=== EXERCISE AIM ===
All the data should be printed again exactly as written.

(Saved data entries)
---+---
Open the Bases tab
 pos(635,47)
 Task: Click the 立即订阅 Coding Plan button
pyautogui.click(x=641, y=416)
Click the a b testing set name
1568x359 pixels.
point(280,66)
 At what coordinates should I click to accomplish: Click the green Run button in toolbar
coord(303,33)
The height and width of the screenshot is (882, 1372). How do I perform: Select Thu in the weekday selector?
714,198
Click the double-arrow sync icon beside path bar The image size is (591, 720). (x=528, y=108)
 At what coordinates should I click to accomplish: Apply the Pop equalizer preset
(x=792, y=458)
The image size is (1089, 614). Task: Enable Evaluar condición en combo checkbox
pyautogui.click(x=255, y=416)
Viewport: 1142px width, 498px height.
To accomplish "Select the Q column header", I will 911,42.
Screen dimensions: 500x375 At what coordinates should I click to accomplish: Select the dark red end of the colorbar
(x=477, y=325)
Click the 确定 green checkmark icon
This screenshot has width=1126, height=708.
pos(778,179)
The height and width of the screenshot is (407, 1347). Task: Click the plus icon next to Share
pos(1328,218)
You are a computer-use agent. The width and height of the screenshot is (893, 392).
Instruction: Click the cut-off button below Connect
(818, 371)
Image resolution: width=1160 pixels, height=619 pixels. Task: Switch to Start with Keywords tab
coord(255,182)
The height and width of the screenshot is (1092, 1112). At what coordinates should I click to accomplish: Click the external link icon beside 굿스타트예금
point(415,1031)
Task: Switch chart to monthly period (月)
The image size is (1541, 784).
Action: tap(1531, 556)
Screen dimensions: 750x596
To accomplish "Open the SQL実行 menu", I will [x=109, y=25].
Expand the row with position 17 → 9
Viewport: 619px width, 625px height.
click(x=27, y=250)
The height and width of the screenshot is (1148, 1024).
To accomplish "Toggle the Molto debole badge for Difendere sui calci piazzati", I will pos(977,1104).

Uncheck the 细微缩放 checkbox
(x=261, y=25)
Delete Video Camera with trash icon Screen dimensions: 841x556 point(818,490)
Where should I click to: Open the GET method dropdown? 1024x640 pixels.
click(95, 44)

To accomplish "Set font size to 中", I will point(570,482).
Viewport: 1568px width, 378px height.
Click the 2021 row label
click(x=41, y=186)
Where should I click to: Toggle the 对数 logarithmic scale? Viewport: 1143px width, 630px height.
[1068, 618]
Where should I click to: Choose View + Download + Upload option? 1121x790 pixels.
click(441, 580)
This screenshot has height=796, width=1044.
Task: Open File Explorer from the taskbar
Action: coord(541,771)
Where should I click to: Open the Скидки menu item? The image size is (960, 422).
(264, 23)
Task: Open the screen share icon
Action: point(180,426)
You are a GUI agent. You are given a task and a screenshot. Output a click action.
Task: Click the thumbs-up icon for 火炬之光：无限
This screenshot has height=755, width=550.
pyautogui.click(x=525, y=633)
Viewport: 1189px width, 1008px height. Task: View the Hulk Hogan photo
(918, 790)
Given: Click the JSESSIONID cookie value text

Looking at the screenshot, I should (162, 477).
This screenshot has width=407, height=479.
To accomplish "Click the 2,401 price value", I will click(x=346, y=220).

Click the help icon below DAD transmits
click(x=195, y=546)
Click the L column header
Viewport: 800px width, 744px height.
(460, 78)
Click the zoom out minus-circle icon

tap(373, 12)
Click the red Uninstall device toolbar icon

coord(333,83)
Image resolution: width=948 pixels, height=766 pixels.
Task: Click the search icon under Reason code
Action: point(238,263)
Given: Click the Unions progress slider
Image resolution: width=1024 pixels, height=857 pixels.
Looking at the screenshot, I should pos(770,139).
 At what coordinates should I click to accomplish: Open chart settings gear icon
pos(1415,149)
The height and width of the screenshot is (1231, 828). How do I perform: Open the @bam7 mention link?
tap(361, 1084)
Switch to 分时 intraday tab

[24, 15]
---+---
=== SOLUTION FOR THIS TASK ===
Open the Bases tab
 pos(635,47)
 Task: Click the 立即订阅 Coding Plan button
pyautogui.click(x=641, y=416)
Click the a b testing set name
1568x359 pixels.
point(280,66)
 At what coordinates should I click to accomplish: Click the green Run button in toolbar
coord(303,33)
The height and width of the screenshot is (882, 1372). How do I perform: Select Thu in the weekday selector?
714,198
Click the double-arrow sync icon beside path bar The image size is (591, 720). (x=528, y=108)
 At what coordinates should I click to accomplish: Apply the Pop equalizer preset
(x=792, y=458)
The image size is (1089, 614). Task: Enable Evaluar condición en combo checkbox
pyautogui.click(x=255, y=416)
Viewport: 1142px width, 498px height.
To accomplish "Select the Q column header", I will 911,42.
Screen dimensions: 500x375 At what coordinates should I click to accomplish: Select the dark red end of the colorbar
(x=477, y=325)
Click the 确定 green checkmark icon
This screenshot has width=1126, height=708.
pos(778,179)
The height and width of the screenshot is (407, 1347). Task: Click the plus icon next to Share
pos(1328,218)
You are a computer-use agent. The width and height of the screenshot is (893, 392).
Instruction: Click the cut-off button below Connect
(818, 371)
Image resolution: width=1160 pixels, height=619 pixels. Task: Switch to Start with Keywords tab
coord(255,182)
The height and width of the screenshot is (1092, 1112). At what coordinates should I click to accomplish: Click the external link icon beside 굿스타트예금
point(415,1031)
Task: Switch chart to monthly period (月)
The image size is (1541, 784).
Action: tap(1531, 556)
Screen dimensions: 750x596
To accomplish "Open the SQL実行 menu", I will [x=109, y=25].
Expand the row with position 17 → 9
Viewport: 619px width, 625px height.
click(x=27, y=250)
The height and width of the screenshot is (1148, 1024).
To accomplish "Toggle the Molto debole badge for Difendere sui calci piazzati", I will pos(977,1104).

Uncheck the 细微缩放 checkbox
(x=261, y=25)
Delete Video Camera with trash icon Screen dimensions: 841x556 point(818,490)
Where should I click to: Open the GET method dropdown? 1024x640 pixels.
click(95, 44)

To accomplish "Set font size to 中", I will point(570,482).
Viewport: 1568px width, 378px height.
Click the 2021 row label
click(x=41, y=186)
Where should I click to: Toggle the 对数 logarithmic scale? Viewport: 1143px width, 630px height.
[1068, 618]
Where should I click to: Choose View + Download + Upload option? 1121x790 pixels.
click(441, 580)
This screenshot has height=796, width=1044.
Task: Open File Explorer from the taskbar
Action: coord(541,771)
Where should I click to: Open the Скидки menu item? The image size is (960, 422).
(264, 23)
Task: Open the screen share icon
Action: point(180,426)
You are a GUI agent. You are given a task and a screenshot. Output a click action.
Task: Click the thumbs-up icon for 火炬之光：无限
This screenshot has height=755, width=550.
pyautogui.click(x=525, y=633)
Viewport: 1189px width, 1008px height. Task: View the Hulk Hogan photo
(918, 790)
Given: Click the JSESSIONID cookie value text

Looking at the screenshot, I should (162, 477).
This screenshot has width=407, height=479.
To accomplish "Click the 2,401 price value", I will click(x=346, y=220).

Click the help icon below DAD transmits
click(x=195, y=546)
Click the L column header
Viewport: 800px width, 744px height.
(460, 78)
Click the zoom out minus-circle icon

tap(373, 12)
Click the red Uninstall device toolbar icon

coord(333,83)
Image resolution: width=948 pixels, height=766 pixels.
Task: Click the search icon under Reason code
Action: point(238,263)
Given: Click the Unions progress slider
Image resolution: width=1024 pixels, height=857 pixels.
Looking at the screenshot, I should pos(770,139).
 At what coordinates should I click to accomplish: Open chart settings gear icon
pos(1415,149)
The height and width of the screenshot is (1231, 828). How do I perform: Open the @bam7 mention link?
tap(361, 1084)
Switch to 分时 intraday tab

[24, 15]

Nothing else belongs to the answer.